Interrogé au cours d’une table ronde sur ce qu’avaient pu leur apprendre les adolescents en grande difficulté, chacun des participants livrera en quoi cette confrontation lui aura permis de s’enrichir d’une expérience irremplaçable. Par l’universalité de ce qu’ils nous font partager avec eux, affirmera le premier. Pour l’authenticité dans laquelle ils nous contraignent à entrer si l’on veut avoir quelque chance de tisser un lien de confiance, continuera le second. Parce qu’ils nous amènent à accepter le conflit, la violence étant le symbole qu’il y a toujours un espoir, s’exprimera le troisième. A cause de l’humilité qu’ils nous forcent à adopter, nous obligeant à mettre nos tripes sur la table, expliquera le quatrième.
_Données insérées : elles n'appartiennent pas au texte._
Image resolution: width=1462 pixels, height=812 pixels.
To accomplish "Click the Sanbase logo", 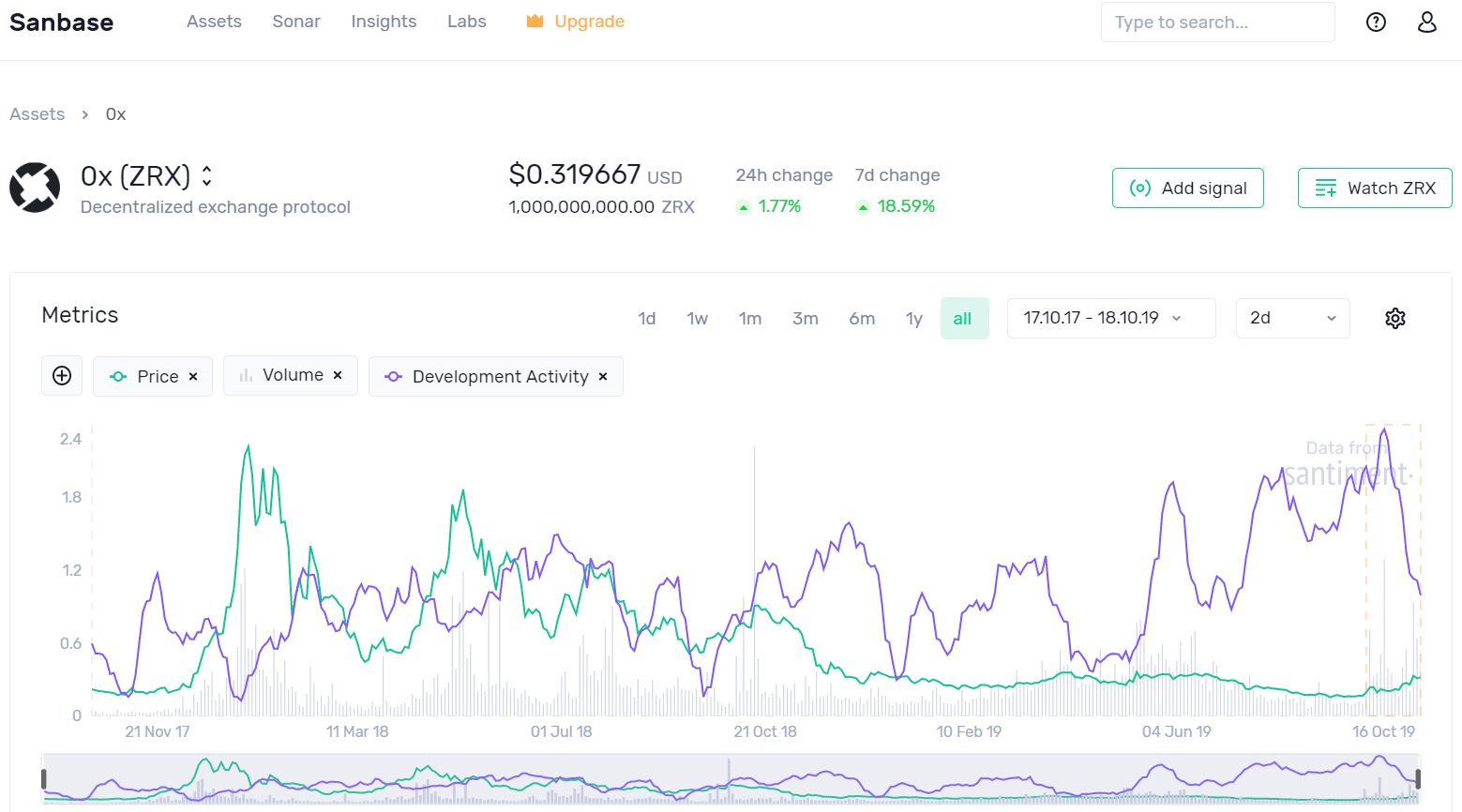I will [60, 22].
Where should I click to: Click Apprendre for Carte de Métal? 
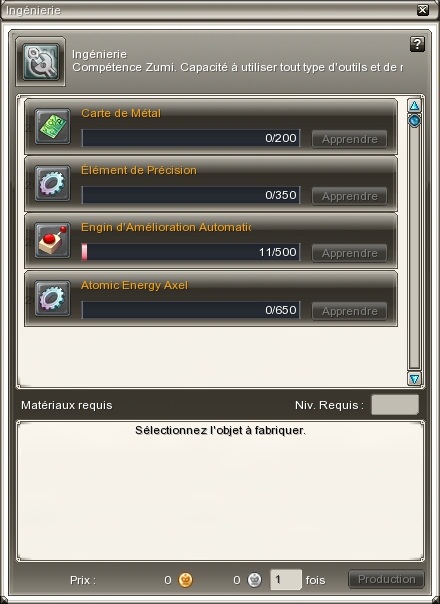pyautogui.click(x=349, y=139)
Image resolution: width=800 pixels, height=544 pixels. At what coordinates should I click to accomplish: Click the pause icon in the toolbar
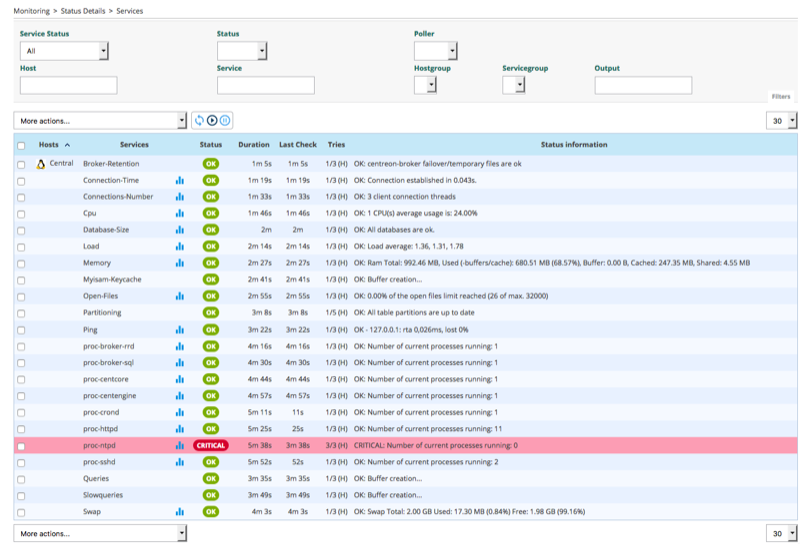(x=225, y=121)
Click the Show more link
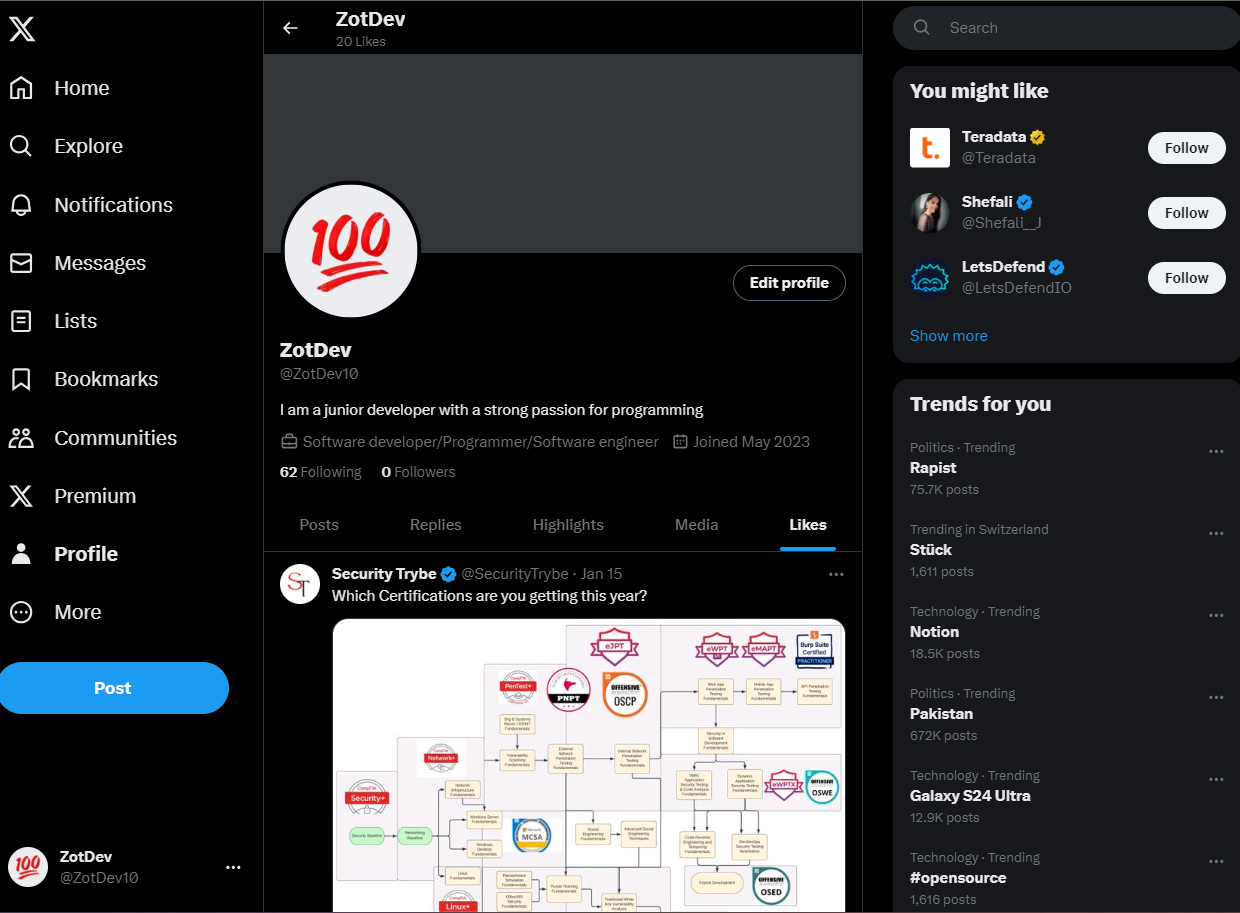Image resolution: width=1240 pixels, height=913 pixels. coord(948,336)
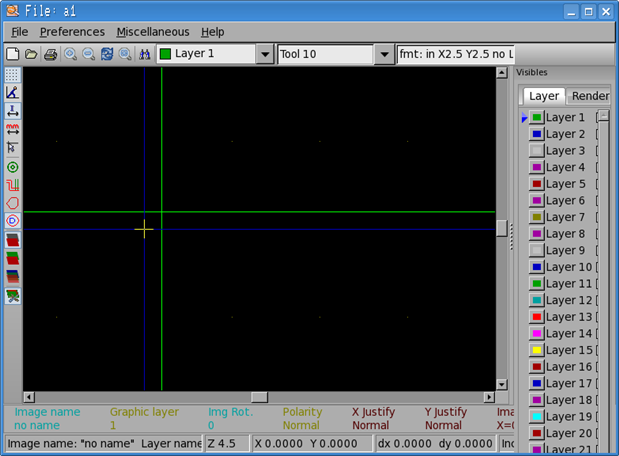Toggle the dotted grid icon in left toolbar
The width and height of the screenshot is (619, 456).
click(x=12, y=75)
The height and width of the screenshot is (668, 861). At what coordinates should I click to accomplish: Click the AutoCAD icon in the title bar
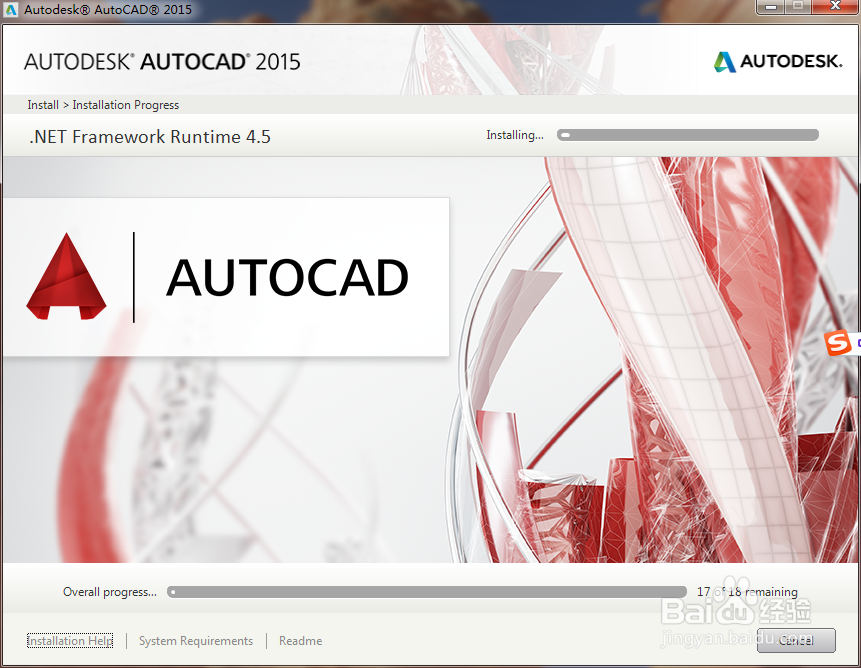tap(10, 7)
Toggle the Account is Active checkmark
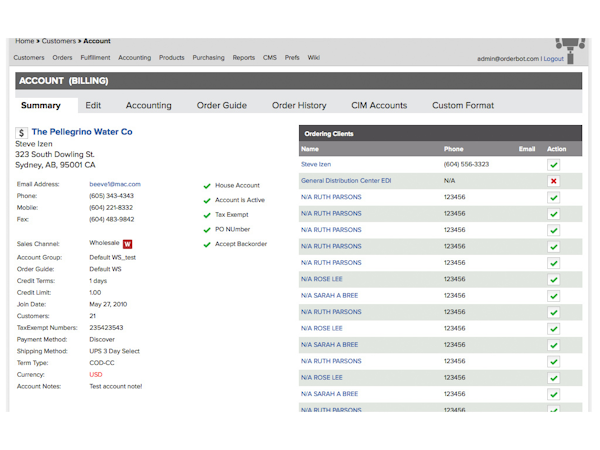Image resolution: width=600 pixels, height=450 pixels. (207, 201)
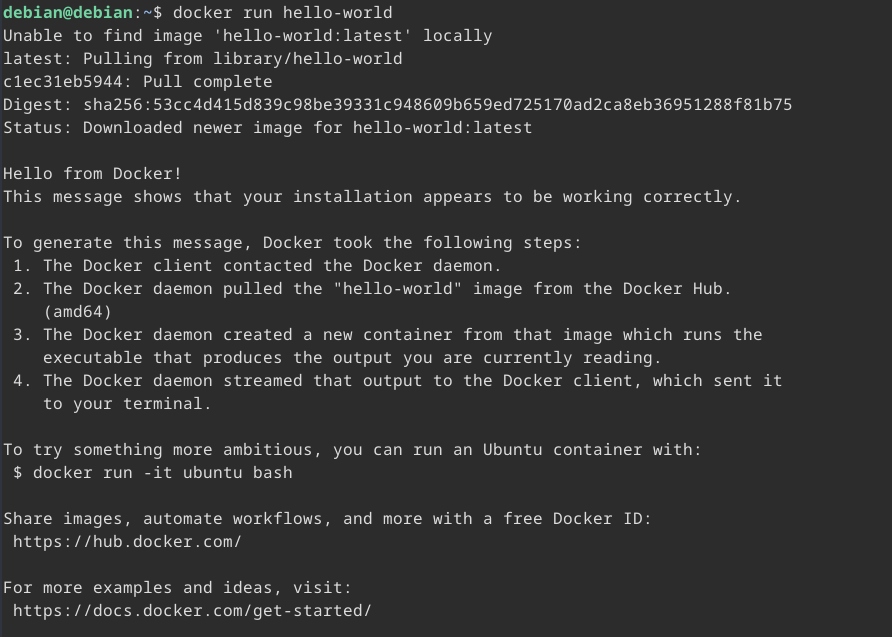Click the 'installation appears to be working' message
892x637 pixels.
pyautogui.click(x=372, y=196)
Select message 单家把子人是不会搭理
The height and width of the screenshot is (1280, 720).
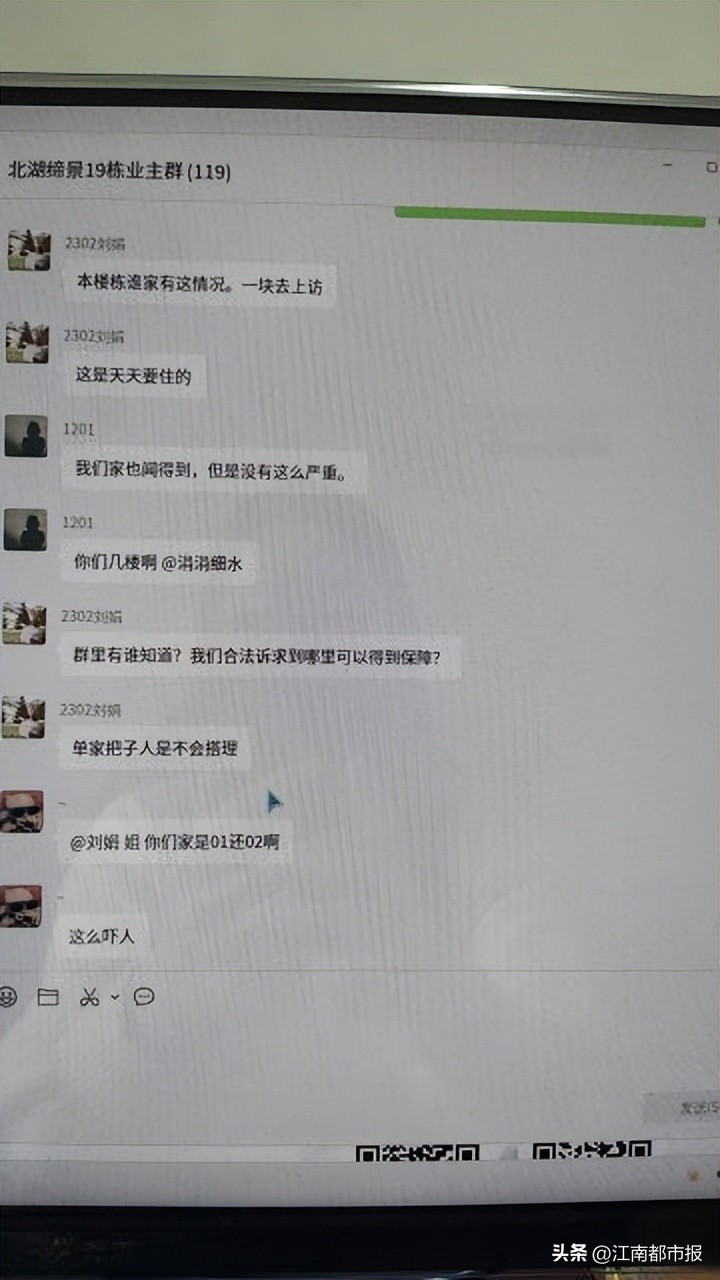point(155,747)
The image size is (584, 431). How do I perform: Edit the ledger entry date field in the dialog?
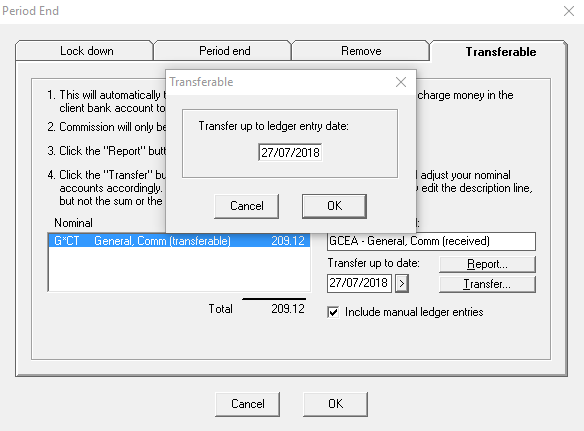(x=290, y=152)
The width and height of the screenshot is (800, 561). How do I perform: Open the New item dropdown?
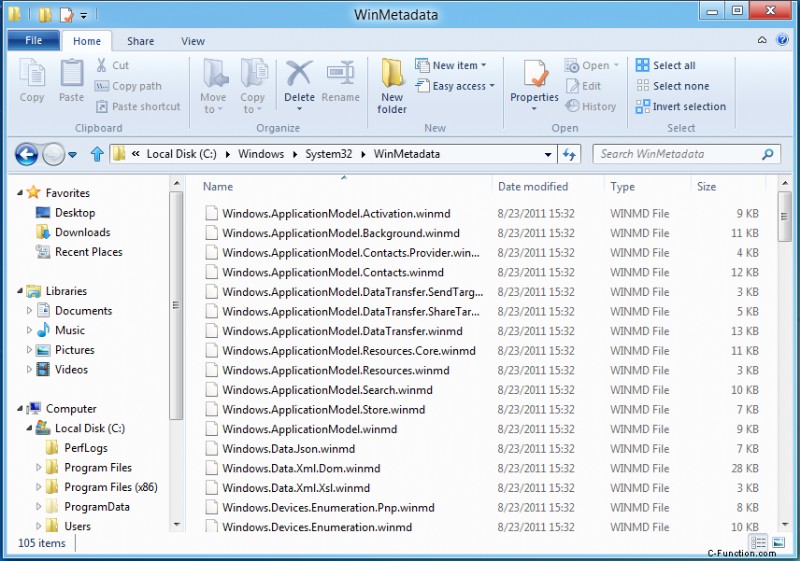(454, 65)
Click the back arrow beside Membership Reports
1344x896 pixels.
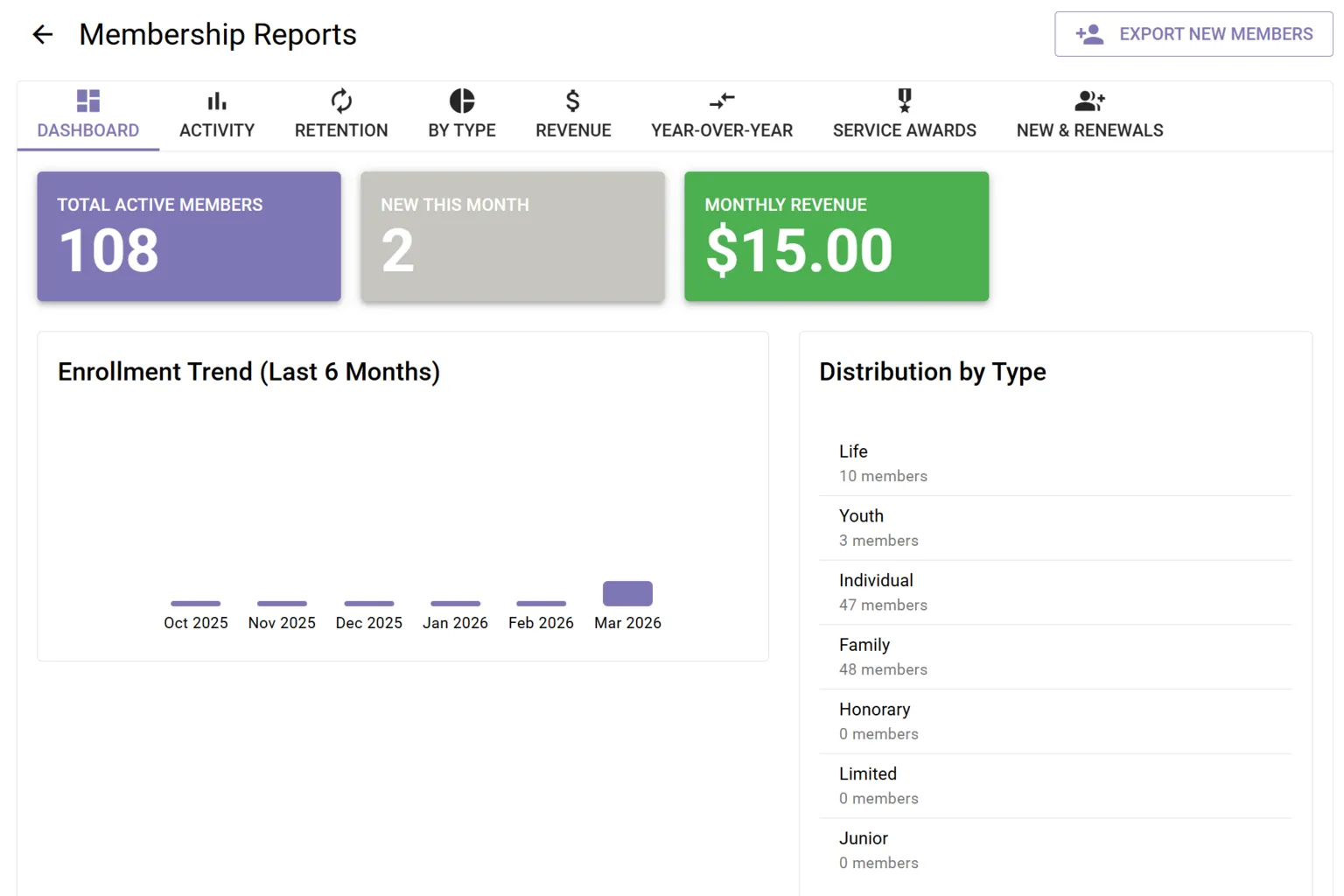coord(42,34)
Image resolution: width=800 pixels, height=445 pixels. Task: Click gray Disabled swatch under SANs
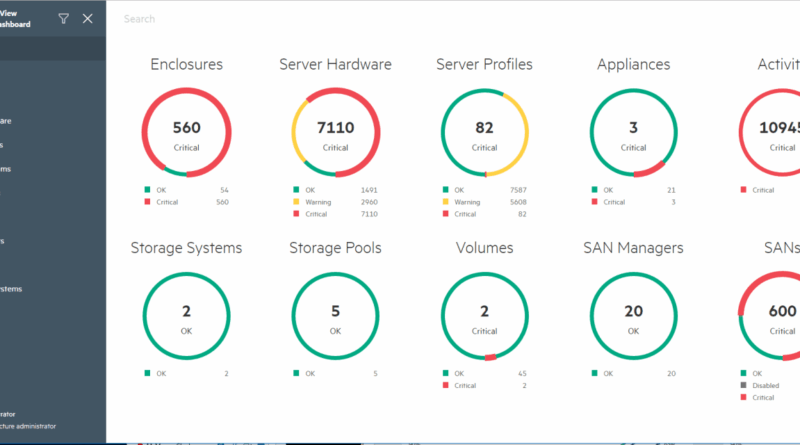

Ils m’ont démontré que l’humour est un outil éducatif, la plupart de leurs passages à l’acte s’inscrivant dans le burlesque, dira le suivant. Mais parce que, conclura le dernier, étant les spécialistes de l’imprévisibles, ils obligent l’intervenant à innover et à être créatif.  Comme quoi, on ne travaille pas toujours auprès des adolescents en grande difficulté, par hasard.

 

Jacques Trémintin – Non paru  ■ déc 2003

 

(1) « Au secours, on veut m’aider ! » Paris, Grand amphithéâtre de l’UNESCO, 4 et 5 décembre 2003.